**Assignment:**
A faithful transcription of the entries below is required.

[Saved entries]
BEGIN
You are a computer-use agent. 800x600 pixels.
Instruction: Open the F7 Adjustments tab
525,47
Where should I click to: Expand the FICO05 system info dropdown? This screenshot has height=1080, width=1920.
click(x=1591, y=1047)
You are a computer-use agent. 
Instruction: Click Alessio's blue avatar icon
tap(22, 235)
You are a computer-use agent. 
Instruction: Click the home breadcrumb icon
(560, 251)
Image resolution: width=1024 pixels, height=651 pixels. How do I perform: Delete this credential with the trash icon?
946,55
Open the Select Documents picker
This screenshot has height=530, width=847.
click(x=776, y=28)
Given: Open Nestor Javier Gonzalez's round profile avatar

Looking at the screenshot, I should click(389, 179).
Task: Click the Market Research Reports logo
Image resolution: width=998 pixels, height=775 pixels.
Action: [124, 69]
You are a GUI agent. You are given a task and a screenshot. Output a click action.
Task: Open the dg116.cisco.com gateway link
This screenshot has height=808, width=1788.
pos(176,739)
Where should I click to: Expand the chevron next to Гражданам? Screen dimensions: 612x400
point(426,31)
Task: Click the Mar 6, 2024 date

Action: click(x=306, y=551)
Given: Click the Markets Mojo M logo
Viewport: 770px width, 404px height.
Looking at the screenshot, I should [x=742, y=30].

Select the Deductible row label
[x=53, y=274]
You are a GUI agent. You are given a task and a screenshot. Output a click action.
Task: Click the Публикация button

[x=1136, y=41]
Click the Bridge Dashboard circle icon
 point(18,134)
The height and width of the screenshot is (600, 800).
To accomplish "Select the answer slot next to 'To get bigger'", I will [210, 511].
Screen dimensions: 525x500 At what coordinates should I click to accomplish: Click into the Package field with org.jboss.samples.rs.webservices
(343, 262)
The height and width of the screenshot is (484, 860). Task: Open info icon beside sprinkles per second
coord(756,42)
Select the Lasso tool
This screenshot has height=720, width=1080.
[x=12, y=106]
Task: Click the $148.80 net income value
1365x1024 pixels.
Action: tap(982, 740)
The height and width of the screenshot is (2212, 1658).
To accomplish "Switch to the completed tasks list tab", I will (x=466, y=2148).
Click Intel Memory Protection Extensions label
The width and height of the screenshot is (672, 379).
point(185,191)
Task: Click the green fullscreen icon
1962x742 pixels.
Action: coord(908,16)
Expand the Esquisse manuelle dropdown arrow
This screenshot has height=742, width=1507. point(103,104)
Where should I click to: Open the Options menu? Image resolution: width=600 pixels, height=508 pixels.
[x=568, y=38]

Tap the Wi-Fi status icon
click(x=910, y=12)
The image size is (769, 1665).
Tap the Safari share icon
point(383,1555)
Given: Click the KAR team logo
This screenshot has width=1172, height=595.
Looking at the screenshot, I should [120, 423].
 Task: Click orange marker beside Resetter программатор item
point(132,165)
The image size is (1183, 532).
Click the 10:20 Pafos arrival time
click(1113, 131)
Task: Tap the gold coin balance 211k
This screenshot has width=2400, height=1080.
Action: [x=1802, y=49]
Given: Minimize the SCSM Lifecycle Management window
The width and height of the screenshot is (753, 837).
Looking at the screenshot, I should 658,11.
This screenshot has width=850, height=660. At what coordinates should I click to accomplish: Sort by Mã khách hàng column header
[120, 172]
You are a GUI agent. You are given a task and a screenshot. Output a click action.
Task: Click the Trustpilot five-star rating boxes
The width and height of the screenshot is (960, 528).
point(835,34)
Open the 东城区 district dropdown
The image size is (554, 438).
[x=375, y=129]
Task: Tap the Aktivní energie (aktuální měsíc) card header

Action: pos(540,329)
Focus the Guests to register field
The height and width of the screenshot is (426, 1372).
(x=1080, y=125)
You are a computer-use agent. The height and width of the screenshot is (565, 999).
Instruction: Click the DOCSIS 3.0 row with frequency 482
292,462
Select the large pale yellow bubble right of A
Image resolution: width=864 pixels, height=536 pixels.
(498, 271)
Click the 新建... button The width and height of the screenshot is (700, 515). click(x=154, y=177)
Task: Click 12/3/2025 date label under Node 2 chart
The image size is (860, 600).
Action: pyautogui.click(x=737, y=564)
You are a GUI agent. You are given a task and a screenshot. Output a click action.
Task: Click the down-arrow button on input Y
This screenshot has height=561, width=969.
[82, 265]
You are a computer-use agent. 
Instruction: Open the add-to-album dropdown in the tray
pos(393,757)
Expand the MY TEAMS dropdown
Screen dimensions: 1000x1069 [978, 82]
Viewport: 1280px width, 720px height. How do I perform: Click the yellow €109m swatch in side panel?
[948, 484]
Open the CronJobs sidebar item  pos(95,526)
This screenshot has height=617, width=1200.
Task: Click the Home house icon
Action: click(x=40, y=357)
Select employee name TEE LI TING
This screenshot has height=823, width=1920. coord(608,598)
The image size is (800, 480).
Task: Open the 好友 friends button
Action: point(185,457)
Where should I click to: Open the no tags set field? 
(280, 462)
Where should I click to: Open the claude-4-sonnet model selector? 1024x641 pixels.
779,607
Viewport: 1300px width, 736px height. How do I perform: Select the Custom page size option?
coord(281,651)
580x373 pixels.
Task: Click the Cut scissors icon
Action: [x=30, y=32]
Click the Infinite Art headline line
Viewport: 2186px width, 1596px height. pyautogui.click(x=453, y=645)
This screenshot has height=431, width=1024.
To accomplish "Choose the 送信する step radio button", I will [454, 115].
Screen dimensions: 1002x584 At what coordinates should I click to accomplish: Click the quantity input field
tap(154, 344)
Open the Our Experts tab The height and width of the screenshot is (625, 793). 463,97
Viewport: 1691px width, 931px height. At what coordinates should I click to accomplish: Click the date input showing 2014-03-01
END
**Result of this exercise:**
You are a computer-use agent. 800x600 pixels.
Instruction: Open the F7 Adjustments tab
525,47
Where should I click to: Expand the FICO05 system info dropdown? This screenshot has height=1080, width=1920.
click(x=1591, y=1047)
You are a computer-use agent. 
Instruction: Click Alessio's blue avatar icon
tap(22, 235)
You are a computer-use agent. 
Instruction: Click the home breadcrumb icon
(560, 251)
Image resolution: width=1024 pixels, height=651 pixels. How do I perform: Delete this credential with the trash icon?
946,55
Open the Select Documents picker
This screenshot has height=530, width=847.
click(x=776, y=28)
Given: Open Nestor Javier Gonzalez's round profile avatar

Looking at the screenshot, I should click(389, 179).
Task: Click the Market Research Reports logo
Image resolution: width=998 pixels, height=775 pixels.
Action: [124, 69]
You are a GUI agent. You are given a task and a screenshot. Output a click action.
Task: Open the dg116.cisco.com gateway link
This screenshot has height=808, width=1788.
pos(176,739)
Where should I click to: Expand the chevron next to Гражданам? Screen dimensions: 612x400
point(426,31)
Task: Click the Mar 6, 2024 date

Action: click(x=306, y=551)
Given: Click the Markets Mojo M logo
Viewport: 770px width, 404px height.
Looking at the screenshot, I should [x=742, y=30].

Select the Deductible row label
[x=53, y=274]
You are a GUI agent. You are given a task and a screenshot. Output a click action.
Task: Click the Публикация button

[x=1136, y=41]
Click the Bridge Dashboard circle icon
 point(18,134)
The height and width of the screenshot is (600, 800).
To accomplish "Select the answer slot next to 'To get bigger'", I will [210, 511].
Screen dimensions: 525x500 At what coordinates should I click to accomplish: Click into the Package field with org.jboss.samples.rs.webservices
(343, 262)
The height and width of the screenshot is (484, 860). Task: Open info icon beside sprinkles per second
coord(756,42)
Select the Lasso tool
This screenshot has height=720, width=1080.
[x=12, y=106]
Task: Click the $148.80 net income value
1365x1024 pixels.
Action: tap(982, 740)
The height and width of the screenshot is (2212, 1658).
To accomplish "Switch to the completed tasks list tab", I will (x=466, y=2148).
Click Intel Memory Protection Extensions label
The width and height of the screenshot is (672, 379).
point(185,191)
Task: Click the green fullscreen icon
1962x742 pixels.
Action: coord(908,16)
Expand the Esquisse manuelle dropdown arrow
This screenshot has height=742, width=1507. point(103,104)
Where should I click to: Open the Options menu? Image resolution: width=600 pixels, height=508 pixels.
[x=568, y=38]

Tap the Wi-Fi status icon
click(x=910, y=12)
The image size is (769, 1665).
Tap the Safari share icon
point(383,1555)
Given: Click the KAR team logo
This screenshot has width=1172, height=595.
Looking at the screenshot, I should [120, 423].
 Task: Click orange marker beside Resetter программатор item
point(132,165)
The image size is (1183, 532).
Click the 10:20 Pafos arrival time
click(1113, 131)
Task: Tap the gold coin balance 211k
This screenshot has width=2400, height=1080.
Action: [x=1802, y=49]
Given: Minimize the SCSM Lifecycle Management window
The width and height of the screenshot is (753, 837).
Looking at the screenshot, I should 658,11.
This screenshot has width=850, height=660. At what coordinates should I click to accomplish: Sort by Mã khách hàng column header
[120, 172]
You are a GUI agent. You are given a task and a screenshot. Output a click action.
Task: Click the Trustpilot five-star rating boxes
The width and height of the screenshot is (960, 528).
point(835,34)
Open the 东城区 district dropdown
The image size is (554, 438).
[x=375, y=129]
Task: Tap the Aktivní energie (aktuální měsíc) card header

Action: pos(540,329)
Focus the Guests to register field
The height and width of the screenshot is (426, 1372).
(x=1080, y=125)
You are a computer-use agent. The height and width of the screenshot is (565, 999).
Instruction: Click the DOCSIS 3.0 row with frequency 482
292,462
Select the large pale yellow bubble right of A
Image resolution: width=864 pixels, height=536 pixels.
(498, 271)
Click the 新建... button The width and height of the screenshot is (700, 515). click(x=154, y=177)
Task: Click 12/3/2025 date label under Node 2 chart
The image size is (860, 600).
Action: pyautogui.click(x=737, y=564)
You are a GUI agent. You are given a task and a screenshot. Output a click action.
Task: Click the down-arrow button on input Y
This screenshot has height=561, width=969.
[82, 265]
You are a computer-use agent. 
Instruction: Open the add-to-album dropdown in the tray
pos(393,757)
Expand the MY TEAMS dropdown
Screen dimensions: 1000x1069 [978, 82]
Viewport: 1280px width, 720px height. How do I perform: Click the yellow €109m swatch in side panel?
[948, 484]
Open the CronJobs sidebar item  pos(95,526)
This screenshot has height=617, width=1200.
Task: Click the Home house icon
Action: click(x=40, y=357)
Select employee name TEE LI TING
This screenshot has height=823, width=1920. coord(608,598)
The image size is (800, 480).
Task: Open the 好友 friends button
Action: point(185,457)
Where should I click to: Open the no tags set field? 
(280, 462)
Where should I click to: Open the claude-4-sonnet model selector? 1024x641 pixels.
779,607
Viewport: 1300px width, 736px height. How do I perform: Select the Custom page size option?
coord(281,651)
580x373 pixels.
Task: Click the Cut scissors icon
Action: [x=30, y=32]
Click the Infinite Art headline line
Viewport: 2186px width, 1596px height. pyautogui.click(x=453, y=645)
This screenshot has height=431, width=1024.
To accomplish "Choose the 送信する step radio button", I will [454, 115].
Screen dimensions: 1002x584 At what coordinates should I click to accomplish: Click the quantity input field
tap(154, 344)
Open the Our Experts tab The height and width of the screenshot is (625, 793). 463,97
Viewport: 1691px width, 931px height. At what coordinates should I click to accomplish: Click the date input showing 2014-03-01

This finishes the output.